• [Problem statement] Copy out again, word for word, the rows from the line containing "Identify the location of x-tick-label: 14." through the line containing "peach-image is located", including both of those lines.

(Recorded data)
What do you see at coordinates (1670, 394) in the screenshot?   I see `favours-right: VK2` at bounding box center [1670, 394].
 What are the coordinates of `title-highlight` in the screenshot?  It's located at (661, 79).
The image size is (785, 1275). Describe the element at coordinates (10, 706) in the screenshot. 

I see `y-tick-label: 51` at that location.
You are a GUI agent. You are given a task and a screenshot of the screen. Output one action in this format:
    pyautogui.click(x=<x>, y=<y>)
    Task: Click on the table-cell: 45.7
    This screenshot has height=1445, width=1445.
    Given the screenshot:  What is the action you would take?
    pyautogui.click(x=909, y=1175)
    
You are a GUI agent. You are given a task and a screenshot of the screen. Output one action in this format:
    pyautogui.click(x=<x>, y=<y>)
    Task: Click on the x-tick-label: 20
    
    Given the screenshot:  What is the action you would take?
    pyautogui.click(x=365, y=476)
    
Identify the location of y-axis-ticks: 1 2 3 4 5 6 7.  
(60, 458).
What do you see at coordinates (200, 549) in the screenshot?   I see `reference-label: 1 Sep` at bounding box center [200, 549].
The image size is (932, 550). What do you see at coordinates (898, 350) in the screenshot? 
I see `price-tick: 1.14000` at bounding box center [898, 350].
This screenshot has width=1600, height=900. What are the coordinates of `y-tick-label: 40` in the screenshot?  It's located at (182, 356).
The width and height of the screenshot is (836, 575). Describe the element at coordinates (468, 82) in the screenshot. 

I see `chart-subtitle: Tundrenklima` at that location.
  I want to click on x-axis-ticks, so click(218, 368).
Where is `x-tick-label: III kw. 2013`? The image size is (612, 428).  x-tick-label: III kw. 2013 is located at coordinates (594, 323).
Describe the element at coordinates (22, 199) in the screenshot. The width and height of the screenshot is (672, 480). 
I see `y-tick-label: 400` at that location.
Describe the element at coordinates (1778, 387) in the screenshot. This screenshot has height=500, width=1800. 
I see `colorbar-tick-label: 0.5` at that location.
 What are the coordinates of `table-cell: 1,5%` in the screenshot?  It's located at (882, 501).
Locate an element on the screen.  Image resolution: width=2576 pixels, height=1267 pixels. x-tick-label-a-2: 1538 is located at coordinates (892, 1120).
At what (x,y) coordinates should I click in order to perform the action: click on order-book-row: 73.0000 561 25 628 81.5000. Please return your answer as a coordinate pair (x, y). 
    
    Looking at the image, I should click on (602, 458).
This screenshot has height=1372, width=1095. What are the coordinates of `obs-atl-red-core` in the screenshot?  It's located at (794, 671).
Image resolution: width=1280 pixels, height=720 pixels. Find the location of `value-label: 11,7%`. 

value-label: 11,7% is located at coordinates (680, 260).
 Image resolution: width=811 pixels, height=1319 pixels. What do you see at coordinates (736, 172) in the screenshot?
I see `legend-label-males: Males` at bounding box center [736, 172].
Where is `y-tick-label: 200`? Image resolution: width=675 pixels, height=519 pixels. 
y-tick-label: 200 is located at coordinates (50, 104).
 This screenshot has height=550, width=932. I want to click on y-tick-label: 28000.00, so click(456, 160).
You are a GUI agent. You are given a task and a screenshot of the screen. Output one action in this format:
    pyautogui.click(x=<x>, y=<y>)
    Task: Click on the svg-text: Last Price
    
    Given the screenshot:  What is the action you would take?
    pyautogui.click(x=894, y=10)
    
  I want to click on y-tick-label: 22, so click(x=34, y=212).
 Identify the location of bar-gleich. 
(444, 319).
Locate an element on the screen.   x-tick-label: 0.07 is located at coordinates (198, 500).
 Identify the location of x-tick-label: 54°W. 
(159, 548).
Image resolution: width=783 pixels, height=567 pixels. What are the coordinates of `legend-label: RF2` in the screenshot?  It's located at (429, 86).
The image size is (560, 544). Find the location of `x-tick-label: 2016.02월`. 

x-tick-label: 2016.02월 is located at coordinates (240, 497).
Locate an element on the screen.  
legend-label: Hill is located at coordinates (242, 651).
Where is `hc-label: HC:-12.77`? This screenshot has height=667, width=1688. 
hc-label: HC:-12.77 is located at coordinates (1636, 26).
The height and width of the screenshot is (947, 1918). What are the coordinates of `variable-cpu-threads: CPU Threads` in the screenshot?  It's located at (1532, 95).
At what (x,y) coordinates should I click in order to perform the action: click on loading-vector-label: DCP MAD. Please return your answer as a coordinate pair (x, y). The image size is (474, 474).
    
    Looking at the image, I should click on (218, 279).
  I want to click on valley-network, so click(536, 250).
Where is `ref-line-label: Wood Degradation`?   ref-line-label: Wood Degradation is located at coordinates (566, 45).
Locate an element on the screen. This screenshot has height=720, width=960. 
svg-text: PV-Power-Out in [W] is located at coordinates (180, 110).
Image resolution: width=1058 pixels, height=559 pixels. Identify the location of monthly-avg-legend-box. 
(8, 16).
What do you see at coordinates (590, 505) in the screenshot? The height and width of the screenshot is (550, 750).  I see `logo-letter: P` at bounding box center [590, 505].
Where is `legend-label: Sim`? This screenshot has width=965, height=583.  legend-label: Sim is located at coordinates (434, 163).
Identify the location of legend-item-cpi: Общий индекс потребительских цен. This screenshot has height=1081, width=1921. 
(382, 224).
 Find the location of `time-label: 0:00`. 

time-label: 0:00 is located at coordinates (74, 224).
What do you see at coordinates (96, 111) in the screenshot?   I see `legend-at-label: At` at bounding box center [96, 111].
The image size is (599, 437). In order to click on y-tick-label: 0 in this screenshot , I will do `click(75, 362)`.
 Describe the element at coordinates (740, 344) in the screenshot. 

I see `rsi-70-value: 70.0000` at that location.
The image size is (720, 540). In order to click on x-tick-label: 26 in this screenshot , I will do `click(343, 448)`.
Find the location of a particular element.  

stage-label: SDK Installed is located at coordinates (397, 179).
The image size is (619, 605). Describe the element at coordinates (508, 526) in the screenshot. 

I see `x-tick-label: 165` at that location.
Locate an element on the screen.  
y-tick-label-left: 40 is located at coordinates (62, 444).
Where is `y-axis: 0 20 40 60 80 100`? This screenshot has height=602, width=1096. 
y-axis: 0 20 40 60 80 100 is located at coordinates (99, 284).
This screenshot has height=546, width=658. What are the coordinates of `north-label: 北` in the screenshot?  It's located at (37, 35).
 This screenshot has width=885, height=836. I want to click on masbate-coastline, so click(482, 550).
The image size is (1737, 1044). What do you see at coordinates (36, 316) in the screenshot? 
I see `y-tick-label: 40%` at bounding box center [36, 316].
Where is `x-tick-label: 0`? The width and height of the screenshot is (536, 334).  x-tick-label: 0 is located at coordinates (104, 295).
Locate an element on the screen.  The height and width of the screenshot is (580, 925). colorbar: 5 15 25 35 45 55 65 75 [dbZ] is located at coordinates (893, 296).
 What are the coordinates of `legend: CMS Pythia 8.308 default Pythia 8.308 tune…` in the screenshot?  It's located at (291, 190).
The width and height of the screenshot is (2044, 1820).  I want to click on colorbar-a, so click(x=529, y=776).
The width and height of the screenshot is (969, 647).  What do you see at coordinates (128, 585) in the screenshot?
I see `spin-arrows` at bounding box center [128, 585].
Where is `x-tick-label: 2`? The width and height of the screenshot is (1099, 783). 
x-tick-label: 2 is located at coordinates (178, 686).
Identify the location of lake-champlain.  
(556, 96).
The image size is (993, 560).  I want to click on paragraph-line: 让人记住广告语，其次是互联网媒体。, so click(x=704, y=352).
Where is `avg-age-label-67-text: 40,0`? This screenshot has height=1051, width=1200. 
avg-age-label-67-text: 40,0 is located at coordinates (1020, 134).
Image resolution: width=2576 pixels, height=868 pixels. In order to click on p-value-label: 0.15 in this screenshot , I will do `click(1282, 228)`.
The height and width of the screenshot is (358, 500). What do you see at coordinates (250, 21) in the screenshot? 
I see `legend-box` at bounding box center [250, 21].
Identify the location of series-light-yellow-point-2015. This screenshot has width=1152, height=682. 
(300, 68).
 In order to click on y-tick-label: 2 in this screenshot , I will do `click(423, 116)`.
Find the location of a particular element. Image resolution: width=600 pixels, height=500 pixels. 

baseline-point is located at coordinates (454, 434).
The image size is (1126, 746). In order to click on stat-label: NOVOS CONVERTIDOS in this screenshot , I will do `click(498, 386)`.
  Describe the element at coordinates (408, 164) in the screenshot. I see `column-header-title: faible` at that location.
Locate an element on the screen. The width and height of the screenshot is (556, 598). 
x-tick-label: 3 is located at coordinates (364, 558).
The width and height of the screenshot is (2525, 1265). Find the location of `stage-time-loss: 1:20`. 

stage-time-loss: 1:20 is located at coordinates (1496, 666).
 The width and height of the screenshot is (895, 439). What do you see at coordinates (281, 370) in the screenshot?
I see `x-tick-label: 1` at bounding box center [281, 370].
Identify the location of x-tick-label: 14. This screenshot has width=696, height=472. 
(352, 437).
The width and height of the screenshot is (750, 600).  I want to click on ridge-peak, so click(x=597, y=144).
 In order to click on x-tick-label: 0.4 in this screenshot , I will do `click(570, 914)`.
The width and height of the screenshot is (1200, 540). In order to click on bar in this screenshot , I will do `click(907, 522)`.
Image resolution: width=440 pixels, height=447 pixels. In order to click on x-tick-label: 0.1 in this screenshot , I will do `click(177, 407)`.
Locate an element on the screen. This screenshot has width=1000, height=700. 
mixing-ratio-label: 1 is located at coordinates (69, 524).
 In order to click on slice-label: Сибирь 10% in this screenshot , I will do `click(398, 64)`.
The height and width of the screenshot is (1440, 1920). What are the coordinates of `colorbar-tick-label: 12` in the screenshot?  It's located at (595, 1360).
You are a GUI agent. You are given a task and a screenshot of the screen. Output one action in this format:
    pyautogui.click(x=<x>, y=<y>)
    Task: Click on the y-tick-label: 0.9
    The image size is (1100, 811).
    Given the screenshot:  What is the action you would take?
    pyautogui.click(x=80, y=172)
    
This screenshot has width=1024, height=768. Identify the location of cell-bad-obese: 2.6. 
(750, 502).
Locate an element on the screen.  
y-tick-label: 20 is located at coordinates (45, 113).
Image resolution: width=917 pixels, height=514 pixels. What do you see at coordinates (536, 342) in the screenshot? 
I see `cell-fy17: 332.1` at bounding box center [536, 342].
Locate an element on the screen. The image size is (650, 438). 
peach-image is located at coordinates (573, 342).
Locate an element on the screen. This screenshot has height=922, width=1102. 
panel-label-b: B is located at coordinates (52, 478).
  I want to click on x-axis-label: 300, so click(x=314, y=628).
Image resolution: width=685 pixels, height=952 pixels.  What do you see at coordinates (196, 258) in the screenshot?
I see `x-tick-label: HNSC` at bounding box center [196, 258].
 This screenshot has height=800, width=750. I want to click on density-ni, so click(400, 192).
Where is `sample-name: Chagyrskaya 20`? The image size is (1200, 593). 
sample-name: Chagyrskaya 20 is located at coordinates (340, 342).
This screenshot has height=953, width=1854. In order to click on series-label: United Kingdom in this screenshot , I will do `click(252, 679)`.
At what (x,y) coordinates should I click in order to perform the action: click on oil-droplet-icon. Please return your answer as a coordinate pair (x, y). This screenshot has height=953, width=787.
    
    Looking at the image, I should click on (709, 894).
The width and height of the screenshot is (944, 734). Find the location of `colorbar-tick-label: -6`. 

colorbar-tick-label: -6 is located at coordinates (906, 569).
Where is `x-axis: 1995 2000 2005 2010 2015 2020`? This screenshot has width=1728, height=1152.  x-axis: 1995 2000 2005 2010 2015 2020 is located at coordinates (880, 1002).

• [Your response]
Identify the location of x-tick-label: 14. This screenshot has width=696, height=472. 
(352, 437).
The width and height of the screenshot is (750, 600).  I want to click on ridge-peak, so click(x=597, y=144).
 In order to click on x-tick-label: 0.4 in this screenshot , I will do `click(570, 914)`.
The width and height of the screenshot is (1200, 540). In order to click on bar in this screenshot , I will do `click(907, 522)`.
Image resolution: width=440 pixels, height=447 pixels. In order to click on x-tick-label: 0.1 in this screenshot , I will do `click(177, 407)`.
Locate an element on the screen. This screenshot has width=1000, height=700. 
mixing-ratio-label: 1 is located at coordinates (69, 524).
 In order to click on slice-label: Сибирь 10% in this screenshot , I will do `click(398, 64)`.
The height and width of the screenshot is (1440, 1920). What are the coordinates of `colorbar-tick-label: 12` in the screenshot?  It's located at (595, 1360).
You are a GUI agent. You are given a task and a screenshot of the screen. Output one action in this format:
    pyautogui.click(x=<x>, y=<y>)
    Task: Click on the y-tick-label: 0.9
    The image size is (1100, 811).
    Given the screenshot:  What is the action you would take?
    pyautogui.click(x=80, y=172)
    
This screenshot has width=1024, height=768. Identify the location of cell-bad-obese: 2.6. 
(750, 502).
Locate an element on the screen.  
y-tick-label: 20 is located at coordinates (45, 113).
Image resolution: width=917 pixels, height=514 pixels. What do you see at coordinates (536, 342) in the screenshot? 
I see `cell-fy17: 332.1` at bounding box center [536, 342].
Locate an element on the screen. The image size is (650, 438). 
peach-image is located at coordinates (573, 342).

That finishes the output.